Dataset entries
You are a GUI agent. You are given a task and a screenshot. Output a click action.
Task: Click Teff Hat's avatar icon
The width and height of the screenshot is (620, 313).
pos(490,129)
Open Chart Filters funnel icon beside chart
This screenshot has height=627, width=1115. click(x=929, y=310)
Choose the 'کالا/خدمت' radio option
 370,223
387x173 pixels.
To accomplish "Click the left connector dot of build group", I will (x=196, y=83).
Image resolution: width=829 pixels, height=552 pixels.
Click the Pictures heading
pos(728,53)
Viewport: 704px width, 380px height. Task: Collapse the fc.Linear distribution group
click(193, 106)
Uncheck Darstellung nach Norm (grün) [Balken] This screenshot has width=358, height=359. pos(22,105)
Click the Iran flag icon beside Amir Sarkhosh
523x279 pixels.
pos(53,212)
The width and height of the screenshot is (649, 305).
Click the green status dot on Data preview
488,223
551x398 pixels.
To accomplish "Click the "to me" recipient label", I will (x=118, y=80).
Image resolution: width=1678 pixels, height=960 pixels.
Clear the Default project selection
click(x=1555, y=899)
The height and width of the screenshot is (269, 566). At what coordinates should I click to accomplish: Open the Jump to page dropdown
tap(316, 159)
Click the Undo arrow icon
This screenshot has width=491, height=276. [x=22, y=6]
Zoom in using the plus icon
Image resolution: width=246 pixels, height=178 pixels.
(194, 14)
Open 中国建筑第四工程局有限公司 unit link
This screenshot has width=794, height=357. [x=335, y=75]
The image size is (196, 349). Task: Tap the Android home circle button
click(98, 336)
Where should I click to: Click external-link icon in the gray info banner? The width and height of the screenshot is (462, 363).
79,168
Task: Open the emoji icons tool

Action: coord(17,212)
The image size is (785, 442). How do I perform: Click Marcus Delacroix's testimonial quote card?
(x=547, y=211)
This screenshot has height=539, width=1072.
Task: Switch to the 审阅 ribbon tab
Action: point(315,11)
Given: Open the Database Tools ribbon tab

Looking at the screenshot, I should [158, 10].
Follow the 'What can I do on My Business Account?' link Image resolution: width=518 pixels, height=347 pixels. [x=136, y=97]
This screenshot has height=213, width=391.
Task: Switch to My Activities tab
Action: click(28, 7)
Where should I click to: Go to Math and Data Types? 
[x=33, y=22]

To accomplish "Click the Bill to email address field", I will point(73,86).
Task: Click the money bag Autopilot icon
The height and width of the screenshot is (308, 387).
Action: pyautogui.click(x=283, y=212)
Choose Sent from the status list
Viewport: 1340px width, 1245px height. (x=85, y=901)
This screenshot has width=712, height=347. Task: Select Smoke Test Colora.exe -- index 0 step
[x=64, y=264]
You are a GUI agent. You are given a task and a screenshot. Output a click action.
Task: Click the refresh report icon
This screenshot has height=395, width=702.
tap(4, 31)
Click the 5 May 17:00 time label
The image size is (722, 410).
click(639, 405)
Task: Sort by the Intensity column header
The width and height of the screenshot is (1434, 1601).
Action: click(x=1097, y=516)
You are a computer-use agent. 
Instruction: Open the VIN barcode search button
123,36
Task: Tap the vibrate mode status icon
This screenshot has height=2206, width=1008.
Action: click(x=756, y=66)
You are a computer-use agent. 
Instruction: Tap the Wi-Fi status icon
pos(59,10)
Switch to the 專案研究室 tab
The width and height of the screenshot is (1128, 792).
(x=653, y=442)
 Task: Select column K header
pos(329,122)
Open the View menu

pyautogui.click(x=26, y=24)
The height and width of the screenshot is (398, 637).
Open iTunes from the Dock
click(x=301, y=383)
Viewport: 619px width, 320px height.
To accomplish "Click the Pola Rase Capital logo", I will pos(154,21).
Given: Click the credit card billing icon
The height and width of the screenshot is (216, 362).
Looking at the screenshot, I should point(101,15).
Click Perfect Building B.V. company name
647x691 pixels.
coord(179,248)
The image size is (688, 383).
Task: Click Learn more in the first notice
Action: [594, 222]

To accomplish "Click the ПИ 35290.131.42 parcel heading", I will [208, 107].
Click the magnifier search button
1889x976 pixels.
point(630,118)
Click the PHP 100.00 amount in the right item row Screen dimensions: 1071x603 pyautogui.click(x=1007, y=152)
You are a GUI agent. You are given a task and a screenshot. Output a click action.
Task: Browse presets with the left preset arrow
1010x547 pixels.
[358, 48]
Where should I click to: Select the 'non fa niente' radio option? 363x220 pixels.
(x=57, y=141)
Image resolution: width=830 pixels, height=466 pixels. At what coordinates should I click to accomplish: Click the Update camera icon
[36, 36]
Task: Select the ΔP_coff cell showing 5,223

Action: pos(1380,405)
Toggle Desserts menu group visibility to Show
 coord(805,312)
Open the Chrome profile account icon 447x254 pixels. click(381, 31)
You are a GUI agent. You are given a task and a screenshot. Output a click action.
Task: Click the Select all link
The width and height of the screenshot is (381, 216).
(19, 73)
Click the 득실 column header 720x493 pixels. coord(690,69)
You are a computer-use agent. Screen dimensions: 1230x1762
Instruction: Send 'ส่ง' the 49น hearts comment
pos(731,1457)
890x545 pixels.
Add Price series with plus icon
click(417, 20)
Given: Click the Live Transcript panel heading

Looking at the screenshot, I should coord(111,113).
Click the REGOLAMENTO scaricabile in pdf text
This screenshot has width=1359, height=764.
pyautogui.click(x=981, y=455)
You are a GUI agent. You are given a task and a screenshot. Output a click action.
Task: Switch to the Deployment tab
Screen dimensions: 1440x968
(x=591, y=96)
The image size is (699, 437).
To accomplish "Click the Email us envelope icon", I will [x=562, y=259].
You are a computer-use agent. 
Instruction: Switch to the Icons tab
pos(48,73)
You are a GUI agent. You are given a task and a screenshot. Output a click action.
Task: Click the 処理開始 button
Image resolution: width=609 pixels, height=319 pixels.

(ACTION ITEM): Transcribe the entries above exactly.

(EXERCISE SOLUTION):
You are a GUI agent. You are given a task and a screenshot. Output a click action.
Task: Click Teff Hat's avatar icon
The width and height of the screenshot is (620, 313).
pos(490,129)
Open Chart Filters funnel icon beside chart
This screenshot has height=627, width=1115. click(x=929, y=310)
Choose the 'کالا/خدمت' radio option
 370,223
387x173 pixels.
To accomplish "Click the left connector dot of build group", I will (x=196, y=83).
Image resolution: width=829 pixels, height=552 pixels.
Click the Pictures heading
pos(728,53)
Viewport: 704px width, 380px height. Task: Collapse the fc.Linear distribution group
click(193, 106)
Uncheck Darstellung nach Norm (grün) [Balken] This screenshot has width=358, height=359. pos(22,105)
Click the Iran flag icon beside Amir Sarkhosh
523x279 pixels.
pos(53,212)
The width and height of the screenshot is (649, 305).
Click the green status dot on Data preview
488,223
551x398 pixels.
To accomplish "Click the "to me" recipient label", I will (x=118, y=80).
Image resolution: width=1678 pixels, height=960 pixels.
Clear the Default project selection
click(x=1555, y=899)
The height and width of the screenshot is (269, 566). At what coordinates should I click to accomplish: Open the Jump to page dropdown
tap(316, 159)
Click the Undo arrow icon
This screenshot has width=491, height=276. [x=22, y=6]
Zoom in using the plus icon
Image resolution: width=246 pixels, height=178 pixels.
(194, 14)
Open 中国建筑第四工程局有限公司 unit link
This screenshot has width=794, height=357. [x=335, y=75]
The image size is (196, 349). Task: Tap the Android home circle button
click(98, 336)
Where should I click to: Click external-link icon in the gray info banner? The width and height of the screenshot is (462, 363).
79,168
Task: Open the emoji icons tool

Action: coord(17,212)
The image size is (785, 442). How do I perform: Click Marcus Delacroix's testimonial quote card?
(x=547, y=211)
This screenshot has height=539, width=1072.
Task: Switch to the 审阅 ribbon tab
Action: point(315,11)
Given: Open the Database Tools ribbon tab

Looking at the screenshot, I should [158, 10].
Follow the 'What can I do on My Business Account?' link Image resolution: width=518 pixels, height=347 pixels. [x=136, y=97]
This screenshot has height=213, width=391.
Task: Switch to My Activities tab
Action: click(28, 7)
Where should I click to: Go to Math and Data Types? 
[x=33, y=22]

To accomplish "Click the Bill to email address field", I will point(73,86).
Task: Click the money bag Autopilot icon
The height and width of the screenshot is (308, 387).
Action: pyautogui.click(x=283, y=212)
Choose Sent from the status list
Viewport: 1340px width, 1245px height. (x=85, y=901)
This screenshot has width=712, height=347. Task: Select Smoke Test Colora.exe -- index 0 step
[x=64, y=264]
You are a GUI agent. You are given a task and a screenshot. Output a click action.
Task: Click the refresh report icon
This screenshot has height=395, width=702.
tap(4, 31)
Click the 5 May 17:00 time label
The image size is (722, 410).
click(639, 405)
Task: Sort by the Intensity column header
The width and height of the screenshot is (1434, 1601).
Action: click(x=1097, y=516)
You are a computer-use agent. 
Instruction: Open the VIN barcode search button
123,36
Task: Tap the vibrate mode status icon
This screenshot has height=2206, width=1008.
Action: click(x=756, y=66)
You are a computer-use agent. 
Instruction: Tap the Wi-Fi status icon
pos(59,10)
Switch to the 專案研究室 tab
The width and height of the screenshot is (1128, 792).
(x=653, y=442)
 Task: Select column K header
pos(329,122)
Open the View menu

pyautogui.click(x=26, y=24)
The height and width of the screenshot is (398, 637).
Open iTunes from the Dock
click(x=301, y=383)
Viewport: 619px width, 320px height.
To accomplish "Click the Pola Rase Capital logo", I will pos(154,21).
Given: Click the credit card billing icon
The height and width of the screenshot is (216, 362).
Looking at the screenshot, I should point(101,15).
Click Perfect Building B.V. company name
647x691 pixels.
coord(179,248)
The image size is (688, 383).
Task: Click Learn more in the first notice
Action: [594, 222]

To accomplish "Click the ПИ 35290.131.42 parcel heading", I will [208, 107].
Click the magnifier search button
1889x976 pixels.
point(630,118)
Click the PHP 100.00 amount in the right item row Screen dimensions: 1071x603 pyautogui.click(x=1007, y=152)
You are a GUI agent. You are given a task and a screenshot. Output a click action.
Task: Browse presets with the left preset arrow
1010x547 pixels.
[358, 48]
Where should I click to: Select the 'non fa niente' radio option? 363x220 pixels.
(x=57, y=141)
Image resolution: width=830 pixels, height=466 pixels. At what coordinates should I click to accomplish: Click the Update camera icon
[36, 36]
Task: Select the ΔP_coff cell showing 5,223

Action: pos(1380,405)
Toggle Desserts menu group visibility to Show
 coord(805,312)
Open the Chrome profile account icon 447x254 pixels. click(381, 31)
You are a GUI agent. You are given a task and a screenshot. Output a click action.
Task: Click the Select all link
The width and height of the screenshot is (381, 216).
(19, 73)
Click the 득실 column header 720x493 pixels. coord(690,69)
You are a computer-use agent. Screen dimensions: 1230x1762
Instruction: Send 'ส่ง' the 49น hearts comment
pos(731,1457)
890x545 pixels.
Add Price series with plus icon
click(417, 20)
Given: Click the Live Transcript panel heading

Looking at the screenshot, I should coord(111,113).
Click the REGOLAMENTO scaricabile in pdf text
This screenshot has width=1359, height=764.
pyautogui.click(x=981, y=455)
You are a GUI agent. You are given a task and a screenshot. Output a click action.
Task: Switch to the Deployment tab
Screen dimensions: 1440x968
(x=591, y=96)
The image size is (699, 437).
To accomplish "Click the Email us envelope icon", I will [x=562, y=259].
You are a computer-use agent. 
Instruction: Switch to the Icons tab
pos(48,73)
You are a GUI agent. You are given a task and a screenshot. Output a click action.
Task: Click the 処理開始 button
Image resolution: width=609 pixels, height=319 pixels.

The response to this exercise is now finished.